9%). PBMC recovery before ICS was weakly affected by varying TTP, but declined sharply (cell recovery < 50%) after an RsT of > 2 h (Fig. 4A). The predicted optimum of the DoE analysis was reached for a TTP of 2 h and no RsT, with a predicted mean cell recovery of 81.5%. A slight increase was observed with a TTP of 24 h or an RsT of 18 h. Further analysis of physical parameters with Forward and Side Scatter (FSC/SCC) did not show any

differences in proportion of granulocytes or large mononuclear cells (Supplementary Figure S1) that could have explained these increases. Additional cell markers should be Olaparib purchase assessed to better characterize the cell phenotypes in these different conditions. Lower limit of 95% CI of cell viability > 80% was obtained with a TTP of < 7 h and an RsT of < 13 h (Fig. 4B). The optimal predicted response of the DoE analysis in terms of cell viability (87.5%) was reached for a TTP of 2 h and an RsT of 6.5 h. For a TTP of 7 h and no RsT, mean cell viability estimated by the model was Selleck Lumacaftor 82.9% (95% CI: 80.4%; 85.1%). In this study, the magnitude of the RT-specific response of CD8+ T cells expressing at least one of the tested cytokines (IL-2, IFN-γ and TNF-α) was independent of TTP and RsT parameters, but was higher after overnight compared to 6 h Tstim (Fig. 5).
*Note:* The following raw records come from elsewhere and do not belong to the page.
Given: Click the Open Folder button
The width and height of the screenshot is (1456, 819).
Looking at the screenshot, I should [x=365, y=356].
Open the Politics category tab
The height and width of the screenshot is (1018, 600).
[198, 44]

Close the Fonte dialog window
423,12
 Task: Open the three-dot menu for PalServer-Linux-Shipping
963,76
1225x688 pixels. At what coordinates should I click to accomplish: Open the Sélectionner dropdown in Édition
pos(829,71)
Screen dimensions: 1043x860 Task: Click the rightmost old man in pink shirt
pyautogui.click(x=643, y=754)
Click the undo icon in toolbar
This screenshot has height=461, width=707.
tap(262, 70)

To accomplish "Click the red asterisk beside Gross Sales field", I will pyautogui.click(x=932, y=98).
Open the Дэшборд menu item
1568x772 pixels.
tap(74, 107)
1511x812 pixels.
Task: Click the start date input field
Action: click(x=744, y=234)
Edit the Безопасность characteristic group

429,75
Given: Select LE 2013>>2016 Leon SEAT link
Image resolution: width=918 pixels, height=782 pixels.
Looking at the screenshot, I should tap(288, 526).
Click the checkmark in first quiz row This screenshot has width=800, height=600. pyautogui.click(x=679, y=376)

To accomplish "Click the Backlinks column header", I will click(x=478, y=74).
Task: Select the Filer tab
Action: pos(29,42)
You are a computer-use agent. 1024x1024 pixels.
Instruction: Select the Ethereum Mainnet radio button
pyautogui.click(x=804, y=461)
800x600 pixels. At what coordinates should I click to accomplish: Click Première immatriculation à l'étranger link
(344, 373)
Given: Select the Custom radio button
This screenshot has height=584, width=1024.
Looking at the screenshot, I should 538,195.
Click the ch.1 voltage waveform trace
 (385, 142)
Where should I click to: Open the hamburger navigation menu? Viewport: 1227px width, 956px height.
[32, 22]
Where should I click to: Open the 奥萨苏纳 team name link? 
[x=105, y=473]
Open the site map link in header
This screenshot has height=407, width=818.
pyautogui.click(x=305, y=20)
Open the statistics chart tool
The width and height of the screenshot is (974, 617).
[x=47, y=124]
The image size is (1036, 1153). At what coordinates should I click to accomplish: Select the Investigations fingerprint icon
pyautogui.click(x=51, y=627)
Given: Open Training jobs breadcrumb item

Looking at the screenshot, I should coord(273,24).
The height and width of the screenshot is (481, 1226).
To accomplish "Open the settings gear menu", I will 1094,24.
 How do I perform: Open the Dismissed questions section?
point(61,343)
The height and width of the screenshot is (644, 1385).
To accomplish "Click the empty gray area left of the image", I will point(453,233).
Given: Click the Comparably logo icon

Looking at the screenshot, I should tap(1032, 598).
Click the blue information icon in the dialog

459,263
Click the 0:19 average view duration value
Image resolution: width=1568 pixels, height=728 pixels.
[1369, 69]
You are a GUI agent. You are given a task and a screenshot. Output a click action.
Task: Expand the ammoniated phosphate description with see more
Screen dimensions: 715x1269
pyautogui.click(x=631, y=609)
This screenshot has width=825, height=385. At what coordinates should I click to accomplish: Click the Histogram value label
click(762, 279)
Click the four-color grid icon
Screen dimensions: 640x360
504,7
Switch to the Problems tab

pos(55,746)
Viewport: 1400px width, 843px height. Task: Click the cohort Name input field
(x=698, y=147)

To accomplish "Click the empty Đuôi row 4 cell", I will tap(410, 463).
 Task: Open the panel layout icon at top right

The increase resulted from a higher antigen specific response without a change in the background response. Similar observations were made for the 3 other antigens (Nef, p24 and

p17; lower sample sizes), although the magnitude of the responses varied (Nef > RT > p24 > p17) (data not shown). A 2 fold decrease was observed between RsT 18 h and 0 h, however acceptable taking into account the variability of the assay and Adenosine triphosphate improvement of quality of cells at RsT 0 vs 18 h. The HIV-specific CD8+ T-cell cytokine profile was comparable after the overnight or the 6-hour antigen stimulation (Tstim) (Fig. 6). The percentages of HIV-specific CD8+ T-cell responses at a TTP of 7 h differed between cytokines

(IFN-γ > IFN-γ + TNF-α > TNF-α > IL-2), independently of the RsT and Tstim parameters. HIV-specific responses of CD40L+ CD4+ T cells expressing at least one cytokine were very low compared to CD8+ T cells and no conclusion could be drawn from the data obtained (data not shown). No significant correlations (r between − 0.6 and 0.55) could be observed between the HIV-1 VL, the CD4+ and CD8+ T-cell counts, the inflammatory markers and the cell recovery/viability or the magnitude of the CMI response for the specific combination TTP/RsT that is optimal (data not shown). High HIV-specific CD8+ T-cell responses in ART− HIV+ participants could be detected using whole blood ICS. No significant differences could be highlighted for the HIV-specific CD8+ T-cell responses between 2 and 4 h of TTP (Table 1). Equivalence (a posteriori defined as 95% CI of GMR included in [0.33–3]) was observed for antigens p17, p24 and RT. A GMR (4 h vs 2 h) of 1.46 [95% CI: 0.46–4.